* _Rows for finding displayed items_:
↓↓↓
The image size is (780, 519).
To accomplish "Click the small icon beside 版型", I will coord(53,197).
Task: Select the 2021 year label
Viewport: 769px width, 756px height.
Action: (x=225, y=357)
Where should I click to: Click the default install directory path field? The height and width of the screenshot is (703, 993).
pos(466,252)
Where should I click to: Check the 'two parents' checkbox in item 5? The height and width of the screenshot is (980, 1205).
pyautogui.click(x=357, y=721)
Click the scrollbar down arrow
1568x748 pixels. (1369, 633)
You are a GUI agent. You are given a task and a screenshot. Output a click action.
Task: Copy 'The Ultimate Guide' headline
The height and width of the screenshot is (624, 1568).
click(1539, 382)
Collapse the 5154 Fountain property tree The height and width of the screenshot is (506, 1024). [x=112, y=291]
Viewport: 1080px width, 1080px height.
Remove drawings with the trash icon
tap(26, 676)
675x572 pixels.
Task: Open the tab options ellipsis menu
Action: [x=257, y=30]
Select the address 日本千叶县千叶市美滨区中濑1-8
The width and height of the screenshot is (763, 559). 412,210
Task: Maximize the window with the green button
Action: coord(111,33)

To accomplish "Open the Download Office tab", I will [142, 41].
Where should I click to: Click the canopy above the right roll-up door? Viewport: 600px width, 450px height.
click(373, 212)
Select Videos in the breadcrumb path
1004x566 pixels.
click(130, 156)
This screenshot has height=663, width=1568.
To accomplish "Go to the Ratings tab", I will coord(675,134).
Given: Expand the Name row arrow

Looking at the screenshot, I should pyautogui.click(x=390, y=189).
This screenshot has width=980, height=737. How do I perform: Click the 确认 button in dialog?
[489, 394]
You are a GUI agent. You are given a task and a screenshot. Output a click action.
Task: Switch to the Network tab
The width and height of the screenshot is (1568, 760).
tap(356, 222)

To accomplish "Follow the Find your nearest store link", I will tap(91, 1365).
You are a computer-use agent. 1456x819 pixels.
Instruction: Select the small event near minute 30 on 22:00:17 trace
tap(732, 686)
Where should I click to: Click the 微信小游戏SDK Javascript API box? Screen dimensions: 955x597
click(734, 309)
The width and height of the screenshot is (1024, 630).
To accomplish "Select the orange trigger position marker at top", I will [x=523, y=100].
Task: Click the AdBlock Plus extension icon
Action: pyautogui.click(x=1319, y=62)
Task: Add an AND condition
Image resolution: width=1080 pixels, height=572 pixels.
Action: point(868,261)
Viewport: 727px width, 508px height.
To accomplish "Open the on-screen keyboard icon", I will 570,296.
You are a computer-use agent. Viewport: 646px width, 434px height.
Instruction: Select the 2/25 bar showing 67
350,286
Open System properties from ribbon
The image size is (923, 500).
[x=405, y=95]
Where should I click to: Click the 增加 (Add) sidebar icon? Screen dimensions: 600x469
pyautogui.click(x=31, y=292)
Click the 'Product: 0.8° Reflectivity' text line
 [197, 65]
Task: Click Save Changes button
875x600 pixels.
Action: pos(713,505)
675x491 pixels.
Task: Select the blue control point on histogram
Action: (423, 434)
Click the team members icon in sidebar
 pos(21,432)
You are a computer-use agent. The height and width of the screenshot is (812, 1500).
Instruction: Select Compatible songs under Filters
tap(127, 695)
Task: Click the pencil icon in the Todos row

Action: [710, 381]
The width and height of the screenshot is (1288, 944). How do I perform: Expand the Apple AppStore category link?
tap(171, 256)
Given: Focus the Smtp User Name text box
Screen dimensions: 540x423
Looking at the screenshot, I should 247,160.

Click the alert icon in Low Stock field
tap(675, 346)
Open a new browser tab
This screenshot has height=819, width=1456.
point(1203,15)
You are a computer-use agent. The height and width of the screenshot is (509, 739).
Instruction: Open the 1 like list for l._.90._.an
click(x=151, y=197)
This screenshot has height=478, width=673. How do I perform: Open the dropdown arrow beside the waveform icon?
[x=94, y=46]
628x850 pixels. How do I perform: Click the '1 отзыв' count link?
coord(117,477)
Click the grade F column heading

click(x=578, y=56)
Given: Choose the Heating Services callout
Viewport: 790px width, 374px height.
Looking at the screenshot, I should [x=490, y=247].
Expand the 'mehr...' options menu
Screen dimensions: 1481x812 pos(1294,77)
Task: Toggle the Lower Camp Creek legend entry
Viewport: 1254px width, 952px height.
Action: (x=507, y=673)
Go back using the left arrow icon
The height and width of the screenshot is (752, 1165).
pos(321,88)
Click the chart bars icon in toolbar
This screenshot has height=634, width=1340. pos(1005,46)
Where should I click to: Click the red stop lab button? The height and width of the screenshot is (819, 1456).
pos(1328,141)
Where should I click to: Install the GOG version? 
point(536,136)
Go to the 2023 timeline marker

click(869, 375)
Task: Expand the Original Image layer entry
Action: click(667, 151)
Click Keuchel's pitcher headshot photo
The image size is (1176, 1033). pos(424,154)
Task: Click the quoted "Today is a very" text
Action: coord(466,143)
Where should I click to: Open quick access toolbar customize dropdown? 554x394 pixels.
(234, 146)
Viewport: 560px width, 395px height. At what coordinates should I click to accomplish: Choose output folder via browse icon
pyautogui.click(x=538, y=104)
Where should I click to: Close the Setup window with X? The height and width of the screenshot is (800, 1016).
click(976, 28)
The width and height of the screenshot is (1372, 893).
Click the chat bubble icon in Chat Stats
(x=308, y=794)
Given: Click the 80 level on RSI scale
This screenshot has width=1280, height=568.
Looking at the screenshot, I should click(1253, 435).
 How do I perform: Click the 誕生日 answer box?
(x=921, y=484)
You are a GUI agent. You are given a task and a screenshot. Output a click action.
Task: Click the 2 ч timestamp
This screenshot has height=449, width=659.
↑↑↑
* _What to produce_:
Rewrite every row above as a numbered list, omitting the blank lines.

* _Correct answer_:
1. The image size is (780, 519).
2. To accomplish "Click the small icon beside 版型", I will coord(53,197).
3. Task: Select the 2021 year label
4. Viewport: 769px width, 756px height.
5. Action: (x=225, y=357)
6. Where should I click to: Click the default install directory path field? The height and width of the screenshot is (703, 993).
7. pos(466,252)
8. Where should I click to: Check the 'two parents' checkbox in item 5? The height and width of the screenshot is (980, 1205).
9. pyautogui.click(x=357, y=721)
10. Click the scrollbar down arrow
11. 1568x748 pixels. (1369, 633)
12. You are a GUI agent. You are given a task and a screenshot. Output a click action.
13. Task: Copy 'The Ultimate Guide' headline
14. The height and width of the screenshot is (624, 1568).
15. click(1539, 382)
16. Collapse the 5154 Fountain property tree The height and width of the screenshot is (506, 1024). [x=112, y=291]
17. Viewport: 1080px width, 1080px height.
18. Remove drawings with the trash icon
19. tap(26, 676)
20. 675x572 pixels.
21. Task: Open the tab options ellipsis menu
22. Action: [x=257, y=30]
23. Select the address 日本千叶县千叶市美滨区中濑1-8
24. The width and height of the screenshot is (763, 559). 412,210
25. Task: Maximize the window with the green button
26. Action: coord(111,33)
27. To accomplish "Open the Download Office tab", I will [142, 41].
28. Where should I click to: Click the canopy above the right roll-up door? Viewport: 600px width, 450px height.
29. click(373, 212)
30. Select Videos in the breadcrumb path
31. 1004x566 pixels.
32. click(130, 156)
33. This screenshot has height=663, width=1568.
34. To accomplish "Go to the Ratings tab", I will coord(675,134).
35. Given: Expand the Name row arrow
36. Looking at the screenshot, I should pyautogui.click(x=390, y=189).
37. This screenshot has width=980, height=737. How do I perform: Click the 确认 button in dialog?
38. [489, 394]
39. You are a GUI agent. You are given a task and a screenshot. Output a click action.
40. Task: Switch to the Network tab
41. The width and height of the screenshot is (1568, 760).
42. tap(356, 222)
43. To accomplish "Follow the Find your nearest store link", I will tap(91, 1365).
44. You are a computer-use agent. 1456x819 pixels.
45. Instruction: Select the small event near minute 30 on 22:00:17 trace
46. tap(732, 686)
47. Where should I click to: Click the 微信小游戏SDK Javascript API box? Screen dimensions: 955x597
48. click(734, 309)
49. The width and height of the screenshot is (1024, 630).
50. To accomplish "Select the orange trigger position marker at top", I will [x=523, y=100].
51. Task: Click the AdBlock Plus extension icon
52. Action: pyautogui.click(x=1319, y=62)
53. Task: Add an AND condition
54. Image resolution: width=1080 pixels, height=572 pixels.
55. Action: point(868,261)
56. Viewport: 727px width, 508px height.
57. To accomplish "Open the on-screen keyboard icon", I will 570,296.
58. You are a computer-use agent. Viewport: 646px width, 434px height.
59. Instruction: Select the 2/25 bar showing 67
60. 350,286
61. Open System properties from ribbon
62. The image size is (923, 500).
63. [x=405, y=95]
64. Where should I click to: Click the 增加 (Add) sidebar icon? Screen dimensions: 600x469
65. pyautogui.click(x=31, y=292)
66. Click the 'Product: 0.8° Reflectivity' text line
67.  [197, 65]
68. Task: Click Save Changes button
69. 875x600 pixels.
70. Action: pos(713,505)
71. 675x491 pixels.
72. Task: Select the blue control point on histogram
73. Action: (423, 434)
74. Click the team members icon in sidebar
75.  pos(21,432)
76. You are a computer-use agent. The height and width of the screenshot is (812, 1500).
77. Instruction: Select Compatible songs under Filters
78. tap(127, 695)
79. Task: Click the pencil icon in the Todos row
80. Action: [710, 381]
81. The width and height of the screenshot is (1288, 944). How do I perform: Expand the Apple AppStore category link?
82. tap(171, 256)
83. Given: Focus the Smtp User Name text box
84. Screen dimensions: 540x423
85. Looking at the screenshot, I should 247,160.
86. Click the alert icon in Low Stock field
87. tap(675, 346)
88. Open a new browser tab
89. This screenshot has height=819, width=1456.
90. point(1203,15)
91. You are a computer-use agent. The height and width of the screenshot is (509, 739).
92. Instruction: Open the 1 like list for l._.90._.an
93. click(x=151, y=197)
94. This screenshot has height=478, width=673. How do I perform: Open the dropdown arrow beside the waveform icon?
95. [x=94, y=46]
96. 628x850 pixels. How do I perform: Click the '1 отзыв' count link?
97. coord(117,477)
98. Click the grade F column heading
99. click(x=578, y=56)
100. Given: Choose the Heating Services callout
101. Viewport: 790px width, 374px height.
102. Looking at the screenshot, I should [x=490, y=247].
103. Expand the 'mehr...' options menu
104. Screen dimensions: 1481x812 pos(1294,77)
105. Task: Toggle the Lower Camp Creek legend entry
106. Viewport: 1254px width, 952px height.
107. Action: (x=507, y=673)
108. Go back using the left arrow icon
109. The height and width of the screenshot is (752, 1165).
110. pos(321,88)
111. Click the chart bars icon in toolbar
112. This screenshot has height=634, width=1340. pos(1005,46)
113. Where should I click to: Click the red stop lab button? The height and width of the screenshot is (819, 1456).
114. pos(1328,141)
115. Where should I click to: Install the GOG version? 
116. point(536,136)
117. Go to the 2023 timeline marker
118. click(869, 375)
119. Task: Expand the Original Image layer entry
120. Action: click(667, 151)
121. Click Keuchel's pitcher headshot photo
122. The image size is (1176, 1033). pos(424,154)
123. Task: Click the quoted "Today is a very" text
124. Action: coord(466,143)
125. Where should I click to: Open quick access toolbar customize dropdown? 554x394 pixels.
126. (234, 146)
127. Viewport: 560px width, 395px height. At what coordinates should I click to accomplish: Choose output folder via browse icon
128. pyautogui.click(x=538, y=104)
129. Where should I click to: Close the Setup window with X? The height and width of the screenshot is (800, 1016).
130. click(976, 28)
131. The width and height of the screenshot is (1372, 893).
132. Click the chat bubble icon in Chat Stats
133. (x=308, y=794)
134. Given: Click the 80 level on RSI scale
135. This screenshot has width=1280, height=568.
136. Looking at the screenshot, I should click(1253, 435).
137.  How do I perform: Click the 誕生日 answer box?
138. (x=921, y=484)
139. You are a GUI agent. You are given a task and a screenshot. Output a click action.
140. Task: Click the 2 ч timestamp
141. This screenshot has height=449, width=659.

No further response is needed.